Starting at the line that contains "Task: Click the Physical Memory row", write out each line through the end of the data below, exactly as it stands. Skip any pictures.

*** Dataset ***

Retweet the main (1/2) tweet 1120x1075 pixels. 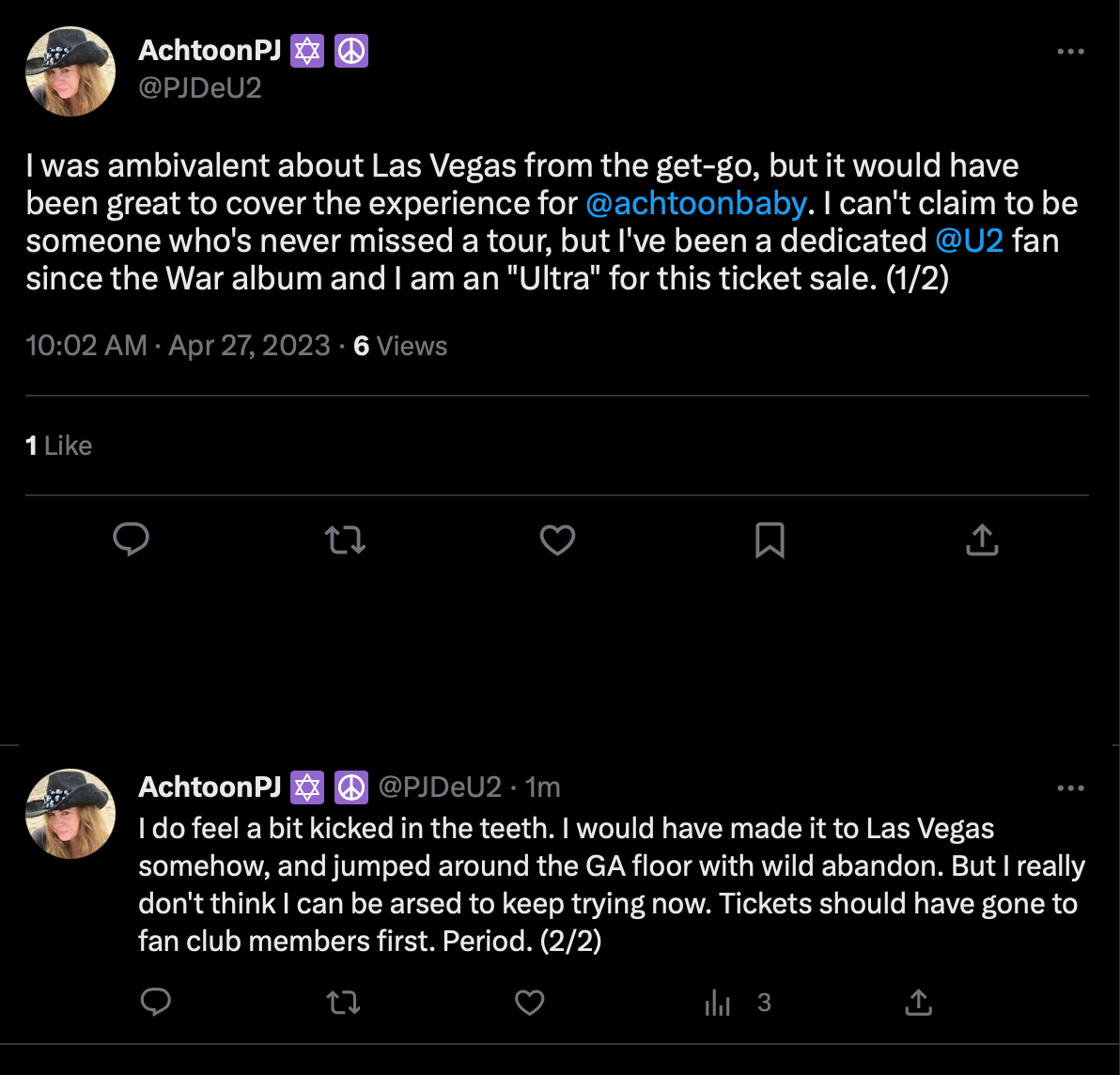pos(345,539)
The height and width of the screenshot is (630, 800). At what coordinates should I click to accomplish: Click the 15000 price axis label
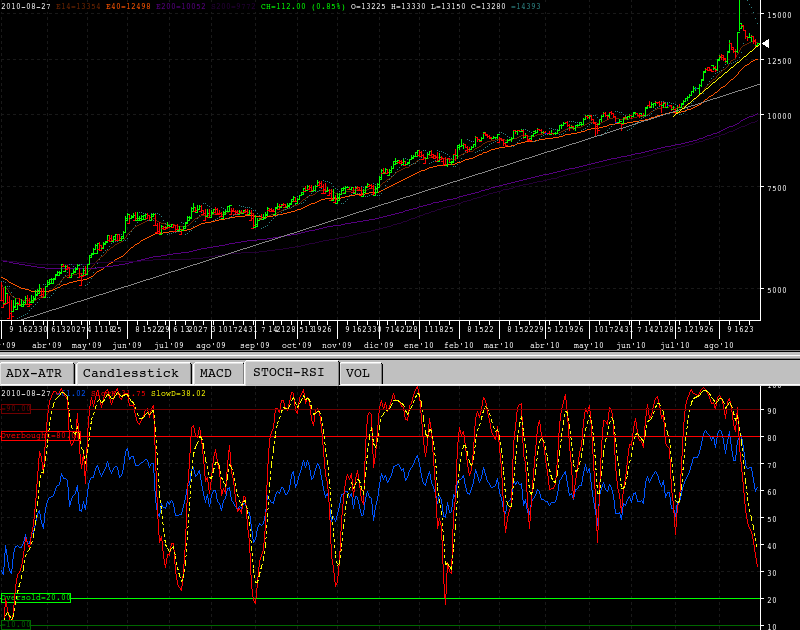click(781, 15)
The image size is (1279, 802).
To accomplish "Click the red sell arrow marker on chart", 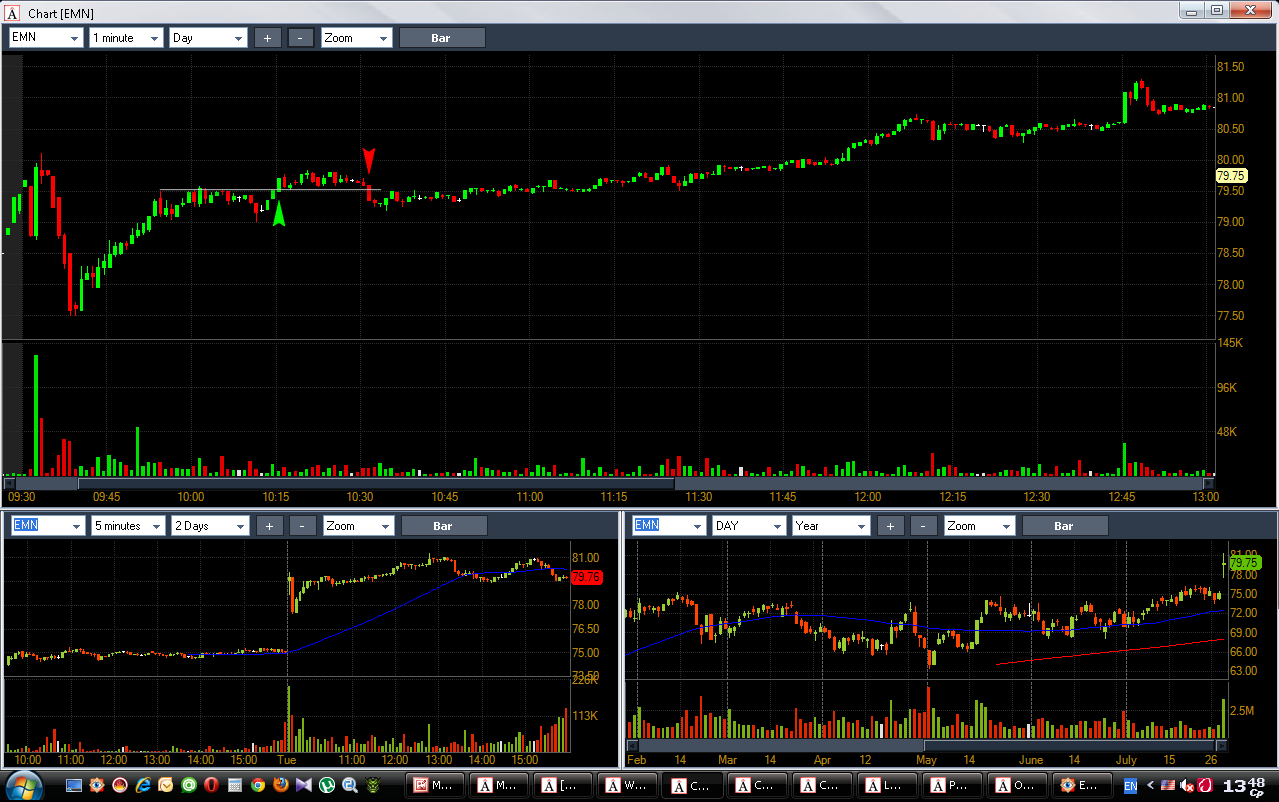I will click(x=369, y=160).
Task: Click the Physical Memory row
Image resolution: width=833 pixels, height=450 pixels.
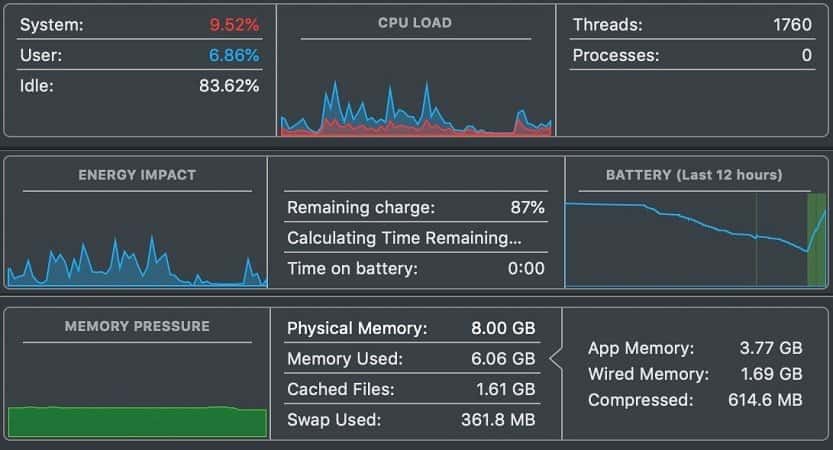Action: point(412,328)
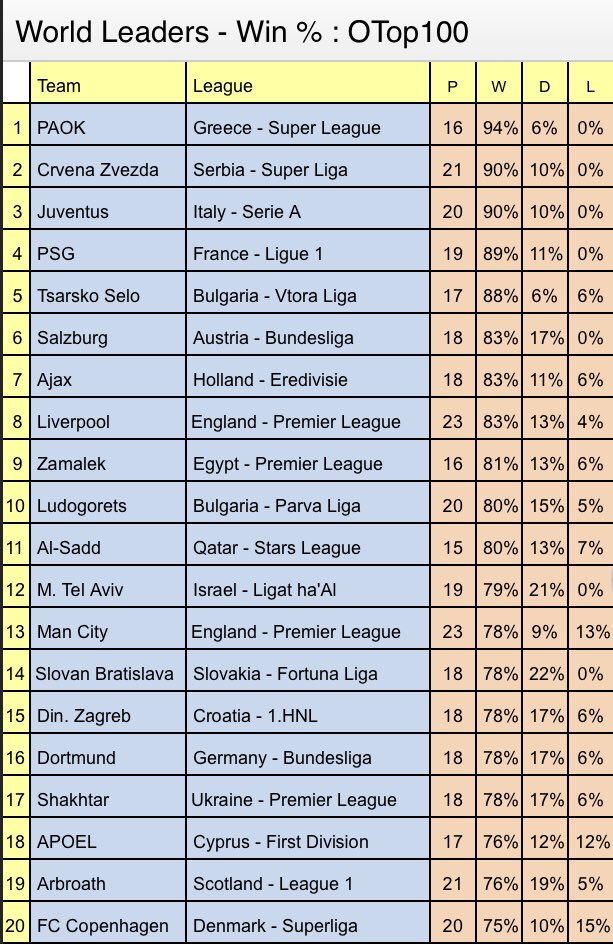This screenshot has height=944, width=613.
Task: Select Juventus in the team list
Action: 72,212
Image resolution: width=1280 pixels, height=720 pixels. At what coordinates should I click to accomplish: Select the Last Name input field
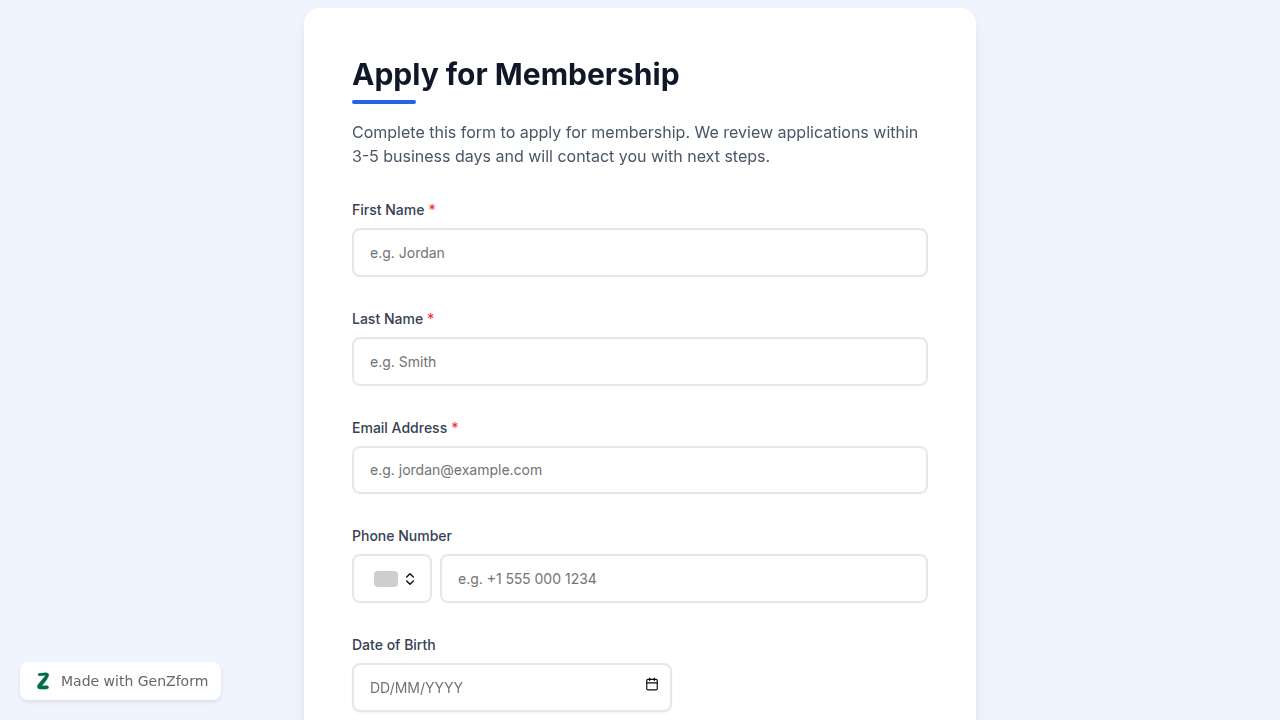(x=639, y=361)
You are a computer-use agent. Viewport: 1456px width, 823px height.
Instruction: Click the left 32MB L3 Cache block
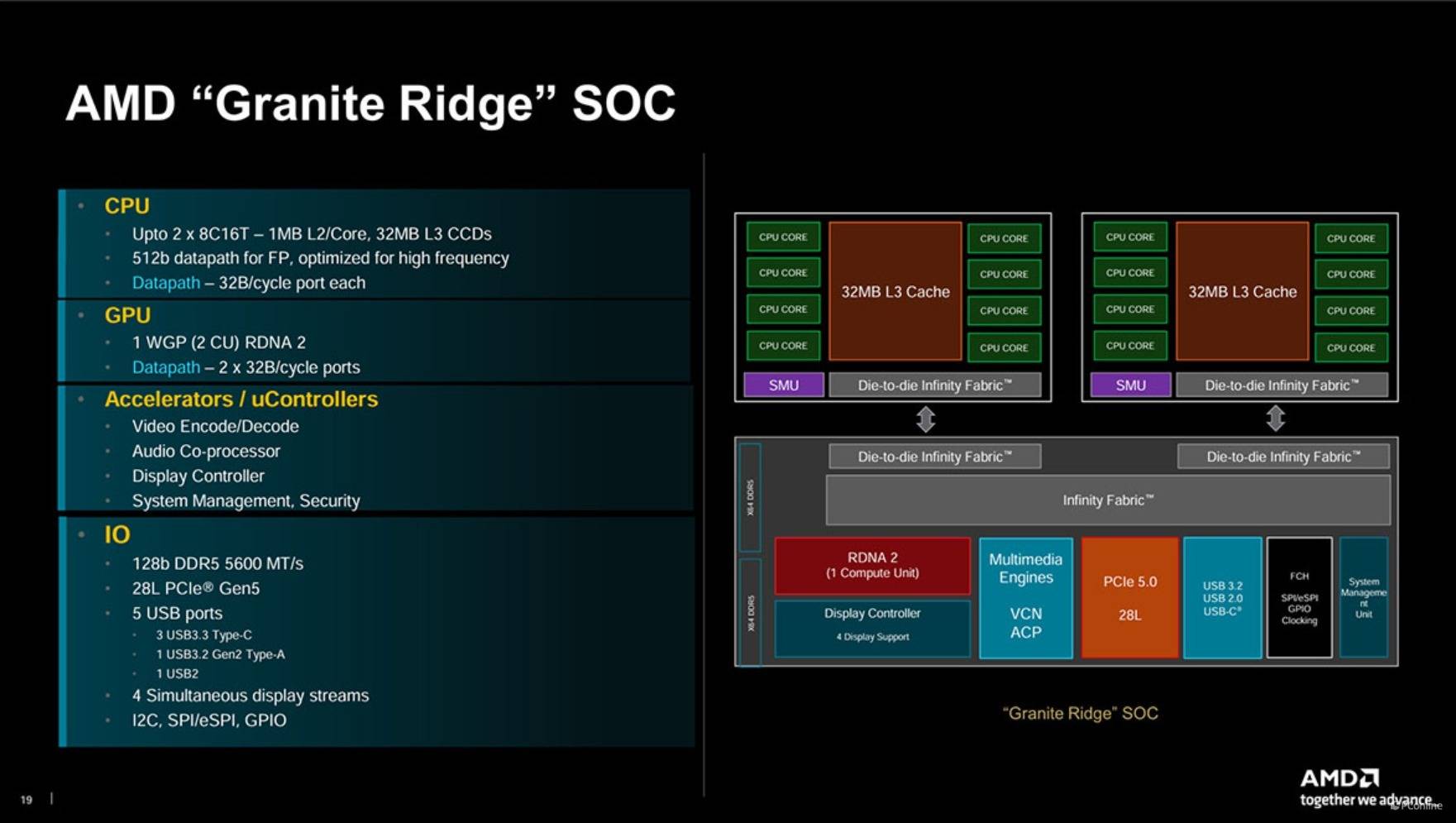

*** End of Dataset ***

Solution –
Task: Click the Physical Memory row
Image resolution: width=833 pixels, height=450 pixels.
Action: point(412,328)
This screenshot has height=944, width=613.
Task: Select Juventus in the team list
Action: 72,212
Image resolution: width=1280 pixels, height=720 pixels. At what coordinates should I click to accomplish: Select the Last Name input field
(x=639, y=361)
You are a computer-use agent. Viewport: 1456px width, 823px height.
Instruction: Click the left 32MB L3 Cache block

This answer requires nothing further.